WHAT THE EXERCISE ASKS >>
Scan the lines below and report each one containing "Microsoft" by copying it.

[Stored data entries]
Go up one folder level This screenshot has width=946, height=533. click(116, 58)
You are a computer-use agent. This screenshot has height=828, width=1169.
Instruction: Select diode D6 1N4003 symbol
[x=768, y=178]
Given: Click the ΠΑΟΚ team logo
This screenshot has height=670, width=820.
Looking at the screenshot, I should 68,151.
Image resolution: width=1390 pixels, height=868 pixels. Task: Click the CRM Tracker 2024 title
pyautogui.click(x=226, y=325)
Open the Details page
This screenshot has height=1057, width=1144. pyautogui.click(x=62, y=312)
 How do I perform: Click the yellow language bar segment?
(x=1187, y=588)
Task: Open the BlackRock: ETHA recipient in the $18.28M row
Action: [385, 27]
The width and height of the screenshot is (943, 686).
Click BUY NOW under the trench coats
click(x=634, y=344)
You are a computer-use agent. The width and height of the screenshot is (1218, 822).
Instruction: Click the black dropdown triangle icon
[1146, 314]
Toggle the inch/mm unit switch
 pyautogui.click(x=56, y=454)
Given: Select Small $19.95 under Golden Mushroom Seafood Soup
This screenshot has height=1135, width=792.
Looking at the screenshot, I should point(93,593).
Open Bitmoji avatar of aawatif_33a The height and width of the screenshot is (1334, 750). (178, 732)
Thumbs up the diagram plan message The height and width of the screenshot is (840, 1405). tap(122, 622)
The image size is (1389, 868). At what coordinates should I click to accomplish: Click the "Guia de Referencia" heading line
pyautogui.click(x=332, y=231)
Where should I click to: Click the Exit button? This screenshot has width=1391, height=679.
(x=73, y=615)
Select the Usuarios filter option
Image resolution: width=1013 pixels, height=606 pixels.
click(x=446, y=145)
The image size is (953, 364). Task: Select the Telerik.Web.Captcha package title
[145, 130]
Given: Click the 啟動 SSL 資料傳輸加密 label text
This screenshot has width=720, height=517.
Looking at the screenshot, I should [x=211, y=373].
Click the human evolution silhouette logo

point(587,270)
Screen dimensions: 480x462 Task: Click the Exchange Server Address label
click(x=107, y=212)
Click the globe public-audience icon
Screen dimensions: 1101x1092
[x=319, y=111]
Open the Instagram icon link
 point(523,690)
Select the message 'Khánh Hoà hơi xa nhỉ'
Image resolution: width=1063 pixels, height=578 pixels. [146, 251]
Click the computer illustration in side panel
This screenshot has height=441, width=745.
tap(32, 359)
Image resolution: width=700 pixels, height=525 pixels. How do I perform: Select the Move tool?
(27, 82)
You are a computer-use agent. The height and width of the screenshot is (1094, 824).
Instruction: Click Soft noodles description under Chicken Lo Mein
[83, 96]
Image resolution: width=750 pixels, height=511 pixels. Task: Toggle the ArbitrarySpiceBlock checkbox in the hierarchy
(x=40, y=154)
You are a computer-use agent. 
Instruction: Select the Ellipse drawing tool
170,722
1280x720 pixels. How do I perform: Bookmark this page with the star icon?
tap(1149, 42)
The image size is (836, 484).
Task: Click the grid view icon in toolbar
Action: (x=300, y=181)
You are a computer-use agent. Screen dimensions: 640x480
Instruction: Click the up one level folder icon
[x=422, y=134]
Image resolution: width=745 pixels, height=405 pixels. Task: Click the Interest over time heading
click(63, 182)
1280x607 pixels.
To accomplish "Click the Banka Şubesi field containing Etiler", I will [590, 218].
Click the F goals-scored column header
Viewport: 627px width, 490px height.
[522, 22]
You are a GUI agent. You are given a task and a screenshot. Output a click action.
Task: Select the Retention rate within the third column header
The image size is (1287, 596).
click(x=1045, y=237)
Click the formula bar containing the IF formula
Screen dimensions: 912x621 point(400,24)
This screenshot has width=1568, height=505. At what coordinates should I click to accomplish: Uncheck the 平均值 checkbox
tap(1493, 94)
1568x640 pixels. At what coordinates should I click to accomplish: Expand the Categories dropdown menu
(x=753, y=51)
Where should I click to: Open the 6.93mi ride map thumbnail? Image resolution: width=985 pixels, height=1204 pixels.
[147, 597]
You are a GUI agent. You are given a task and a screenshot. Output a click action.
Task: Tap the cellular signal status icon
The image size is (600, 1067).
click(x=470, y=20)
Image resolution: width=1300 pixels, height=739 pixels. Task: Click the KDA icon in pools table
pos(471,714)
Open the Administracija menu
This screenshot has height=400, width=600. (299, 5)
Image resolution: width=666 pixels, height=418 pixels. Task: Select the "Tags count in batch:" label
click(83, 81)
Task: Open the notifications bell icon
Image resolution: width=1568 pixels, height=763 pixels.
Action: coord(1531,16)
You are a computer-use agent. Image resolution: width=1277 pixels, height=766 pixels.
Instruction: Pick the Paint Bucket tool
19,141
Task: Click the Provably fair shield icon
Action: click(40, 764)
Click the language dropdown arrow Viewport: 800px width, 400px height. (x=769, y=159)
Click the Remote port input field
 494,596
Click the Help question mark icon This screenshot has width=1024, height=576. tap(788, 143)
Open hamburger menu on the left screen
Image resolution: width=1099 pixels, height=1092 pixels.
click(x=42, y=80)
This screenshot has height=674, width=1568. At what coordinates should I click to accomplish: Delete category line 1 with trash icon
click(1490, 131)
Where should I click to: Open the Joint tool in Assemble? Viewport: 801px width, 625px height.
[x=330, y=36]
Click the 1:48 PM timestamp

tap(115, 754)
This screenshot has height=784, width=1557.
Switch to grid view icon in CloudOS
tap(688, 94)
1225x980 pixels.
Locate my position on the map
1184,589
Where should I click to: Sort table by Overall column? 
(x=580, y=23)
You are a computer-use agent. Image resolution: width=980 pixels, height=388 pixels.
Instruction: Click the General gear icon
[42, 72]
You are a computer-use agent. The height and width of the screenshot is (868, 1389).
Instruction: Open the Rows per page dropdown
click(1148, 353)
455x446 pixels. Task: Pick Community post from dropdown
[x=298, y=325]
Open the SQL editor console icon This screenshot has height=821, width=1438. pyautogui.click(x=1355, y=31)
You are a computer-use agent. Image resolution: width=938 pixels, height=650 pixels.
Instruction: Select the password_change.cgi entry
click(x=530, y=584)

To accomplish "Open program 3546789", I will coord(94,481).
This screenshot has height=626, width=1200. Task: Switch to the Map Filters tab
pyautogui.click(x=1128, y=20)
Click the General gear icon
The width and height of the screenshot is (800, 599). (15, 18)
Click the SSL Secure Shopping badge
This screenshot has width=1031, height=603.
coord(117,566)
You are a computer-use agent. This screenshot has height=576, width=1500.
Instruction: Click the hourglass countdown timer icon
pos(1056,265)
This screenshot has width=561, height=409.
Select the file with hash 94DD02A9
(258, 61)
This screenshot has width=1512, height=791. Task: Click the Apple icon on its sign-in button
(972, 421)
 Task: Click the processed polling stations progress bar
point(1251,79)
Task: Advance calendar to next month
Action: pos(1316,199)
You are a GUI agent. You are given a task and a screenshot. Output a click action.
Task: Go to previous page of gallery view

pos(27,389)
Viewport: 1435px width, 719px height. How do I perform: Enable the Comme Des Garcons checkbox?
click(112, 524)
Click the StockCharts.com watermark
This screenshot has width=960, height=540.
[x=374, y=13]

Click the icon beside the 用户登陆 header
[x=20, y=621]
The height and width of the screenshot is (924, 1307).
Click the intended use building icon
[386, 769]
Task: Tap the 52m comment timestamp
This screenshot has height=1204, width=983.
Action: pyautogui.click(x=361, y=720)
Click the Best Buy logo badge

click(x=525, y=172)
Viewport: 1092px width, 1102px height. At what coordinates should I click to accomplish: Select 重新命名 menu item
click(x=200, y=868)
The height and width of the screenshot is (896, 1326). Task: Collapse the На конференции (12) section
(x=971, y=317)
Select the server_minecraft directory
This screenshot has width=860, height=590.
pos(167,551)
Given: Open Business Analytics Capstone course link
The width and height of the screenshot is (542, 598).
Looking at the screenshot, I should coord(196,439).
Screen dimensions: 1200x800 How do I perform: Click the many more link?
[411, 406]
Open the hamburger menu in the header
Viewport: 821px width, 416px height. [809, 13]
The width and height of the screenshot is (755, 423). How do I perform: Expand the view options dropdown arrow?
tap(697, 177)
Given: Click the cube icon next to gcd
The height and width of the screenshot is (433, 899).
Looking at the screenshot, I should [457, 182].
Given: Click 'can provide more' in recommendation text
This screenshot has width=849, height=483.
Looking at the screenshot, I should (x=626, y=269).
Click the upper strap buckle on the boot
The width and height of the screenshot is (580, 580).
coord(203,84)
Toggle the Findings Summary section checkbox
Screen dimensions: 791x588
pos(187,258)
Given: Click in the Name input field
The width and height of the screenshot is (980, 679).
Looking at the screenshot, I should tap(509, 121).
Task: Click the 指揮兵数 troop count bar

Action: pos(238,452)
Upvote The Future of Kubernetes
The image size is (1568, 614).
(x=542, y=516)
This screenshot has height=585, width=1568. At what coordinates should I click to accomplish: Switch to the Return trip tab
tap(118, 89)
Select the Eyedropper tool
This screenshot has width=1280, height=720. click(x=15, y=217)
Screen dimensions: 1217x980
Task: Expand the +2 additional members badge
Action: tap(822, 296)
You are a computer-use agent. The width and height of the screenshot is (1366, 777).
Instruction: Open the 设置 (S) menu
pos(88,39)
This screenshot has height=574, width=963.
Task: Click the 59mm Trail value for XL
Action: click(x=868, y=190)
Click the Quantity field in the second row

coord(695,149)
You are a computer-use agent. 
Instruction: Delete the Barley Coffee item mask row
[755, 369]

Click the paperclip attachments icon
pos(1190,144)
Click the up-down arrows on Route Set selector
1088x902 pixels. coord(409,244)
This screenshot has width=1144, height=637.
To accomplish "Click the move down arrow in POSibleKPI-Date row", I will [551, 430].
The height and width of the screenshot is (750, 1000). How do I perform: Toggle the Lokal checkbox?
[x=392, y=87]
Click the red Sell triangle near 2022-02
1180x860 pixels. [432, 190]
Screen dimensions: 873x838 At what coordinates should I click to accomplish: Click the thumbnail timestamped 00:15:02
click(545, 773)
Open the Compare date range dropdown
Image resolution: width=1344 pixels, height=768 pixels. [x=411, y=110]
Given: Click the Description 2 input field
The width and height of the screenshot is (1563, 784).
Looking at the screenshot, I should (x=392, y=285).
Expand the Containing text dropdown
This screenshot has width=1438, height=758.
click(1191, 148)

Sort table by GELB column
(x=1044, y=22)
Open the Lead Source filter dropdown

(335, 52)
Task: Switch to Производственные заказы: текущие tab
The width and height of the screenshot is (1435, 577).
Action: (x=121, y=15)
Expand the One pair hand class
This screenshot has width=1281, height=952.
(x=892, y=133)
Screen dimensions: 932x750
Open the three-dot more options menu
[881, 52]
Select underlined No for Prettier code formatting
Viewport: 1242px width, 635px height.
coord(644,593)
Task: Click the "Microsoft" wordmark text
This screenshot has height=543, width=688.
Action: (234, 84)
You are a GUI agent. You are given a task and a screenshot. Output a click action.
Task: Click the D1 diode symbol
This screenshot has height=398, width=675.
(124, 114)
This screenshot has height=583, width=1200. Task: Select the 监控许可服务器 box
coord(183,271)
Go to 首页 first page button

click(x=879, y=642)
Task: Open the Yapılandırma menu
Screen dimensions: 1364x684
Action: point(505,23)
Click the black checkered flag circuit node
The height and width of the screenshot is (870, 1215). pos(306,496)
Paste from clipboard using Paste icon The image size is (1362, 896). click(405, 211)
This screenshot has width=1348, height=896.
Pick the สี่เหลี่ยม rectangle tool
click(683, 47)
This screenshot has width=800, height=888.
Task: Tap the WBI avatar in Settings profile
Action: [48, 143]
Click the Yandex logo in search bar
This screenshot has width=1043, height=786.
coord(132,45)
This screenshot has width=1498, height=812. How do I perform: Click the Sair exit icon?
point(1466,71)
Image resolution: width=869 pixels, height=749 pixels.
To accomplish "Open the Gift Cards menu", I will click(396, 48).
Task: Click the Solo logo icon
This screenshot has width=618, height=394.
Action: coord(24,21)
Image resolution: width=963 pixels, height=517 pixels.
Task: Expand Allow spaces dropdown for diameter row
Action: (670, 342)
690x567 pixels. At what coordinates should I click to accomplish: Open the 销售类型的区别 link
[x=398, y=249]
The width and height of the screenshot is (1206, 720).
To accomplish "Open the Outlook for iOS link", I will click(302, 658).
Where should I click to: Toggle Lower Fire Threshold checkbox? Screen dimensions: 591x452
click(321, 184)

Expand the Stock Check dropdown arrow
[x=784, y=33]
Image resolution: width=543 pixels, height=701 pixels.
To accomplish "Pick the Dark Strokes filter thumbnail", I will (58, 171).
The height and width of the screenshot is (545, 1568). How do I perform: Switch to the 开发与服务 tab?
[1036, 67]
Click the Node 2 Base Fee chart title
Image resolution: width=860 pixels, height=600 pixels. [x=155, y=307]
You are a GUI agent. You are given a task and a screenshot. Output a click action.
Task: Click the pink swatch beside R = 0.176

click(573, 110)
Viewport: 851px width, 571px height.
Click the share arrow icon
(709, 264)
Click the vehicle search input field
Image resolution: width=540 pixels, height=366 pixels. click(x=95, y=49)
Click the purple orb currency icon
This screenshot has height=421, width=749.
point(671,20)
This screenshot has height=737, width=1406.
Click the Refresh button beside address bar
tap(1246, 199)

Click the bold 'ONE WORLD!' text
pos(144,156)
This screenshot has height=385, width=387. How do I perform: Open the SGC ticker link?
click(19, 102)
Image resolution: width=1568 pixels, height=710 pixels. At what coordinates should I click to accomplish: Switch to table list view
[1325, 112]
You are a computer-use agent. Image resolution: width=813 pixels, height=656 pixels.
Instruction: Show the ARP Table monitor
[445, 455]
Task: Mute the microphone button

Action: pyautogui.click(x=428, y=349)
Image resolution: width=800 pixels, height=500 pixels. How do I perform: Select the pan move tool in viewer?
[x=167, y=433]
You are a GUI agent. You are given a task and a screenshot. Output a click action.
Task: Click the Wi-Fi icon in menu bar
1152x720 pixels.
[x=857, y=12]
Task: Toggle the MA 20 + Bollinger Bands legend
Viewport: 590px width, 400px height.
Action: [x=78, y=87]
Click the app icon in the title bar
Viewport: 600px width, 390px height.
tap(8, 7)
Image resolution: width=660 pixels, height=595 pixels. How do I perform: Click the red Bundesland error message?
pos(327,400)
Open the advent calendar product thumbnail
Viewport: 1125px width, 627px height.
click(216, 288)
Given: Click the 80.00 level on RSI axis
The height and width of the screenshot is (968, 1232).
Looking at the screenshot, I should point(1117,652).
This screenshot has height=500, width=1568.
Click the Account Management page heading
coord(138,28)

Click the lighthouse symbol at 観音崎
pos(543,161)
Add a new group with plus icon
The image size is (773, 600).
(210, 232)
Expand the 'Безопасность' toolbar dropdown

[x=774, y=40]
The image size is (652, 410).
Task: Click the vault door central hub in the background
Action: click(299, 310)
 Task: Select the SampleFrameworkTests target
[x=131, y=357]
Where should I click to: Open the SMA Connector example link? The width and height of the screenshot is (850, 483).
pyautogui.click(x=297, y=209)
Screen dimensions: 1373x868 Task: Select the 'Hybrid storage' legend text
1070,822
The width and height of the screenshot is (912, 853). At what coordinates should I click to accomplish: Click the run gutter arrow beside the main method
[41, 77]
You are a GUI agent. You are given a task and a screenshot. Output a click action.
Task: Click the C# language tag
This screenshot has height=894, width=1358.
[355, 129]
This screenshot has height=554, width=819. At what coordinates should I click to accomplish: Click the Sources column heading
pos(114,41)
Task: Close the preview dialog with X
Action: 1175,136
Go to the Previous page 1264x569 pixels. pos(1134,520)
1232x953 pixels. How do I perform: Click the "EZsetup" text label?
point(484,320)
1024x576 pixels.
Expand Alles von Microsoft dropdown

SOLUTION TO THIS TASK >>
Task: Click the "Microsoft" wordmark text
Expand Alles von Microsoft dropdown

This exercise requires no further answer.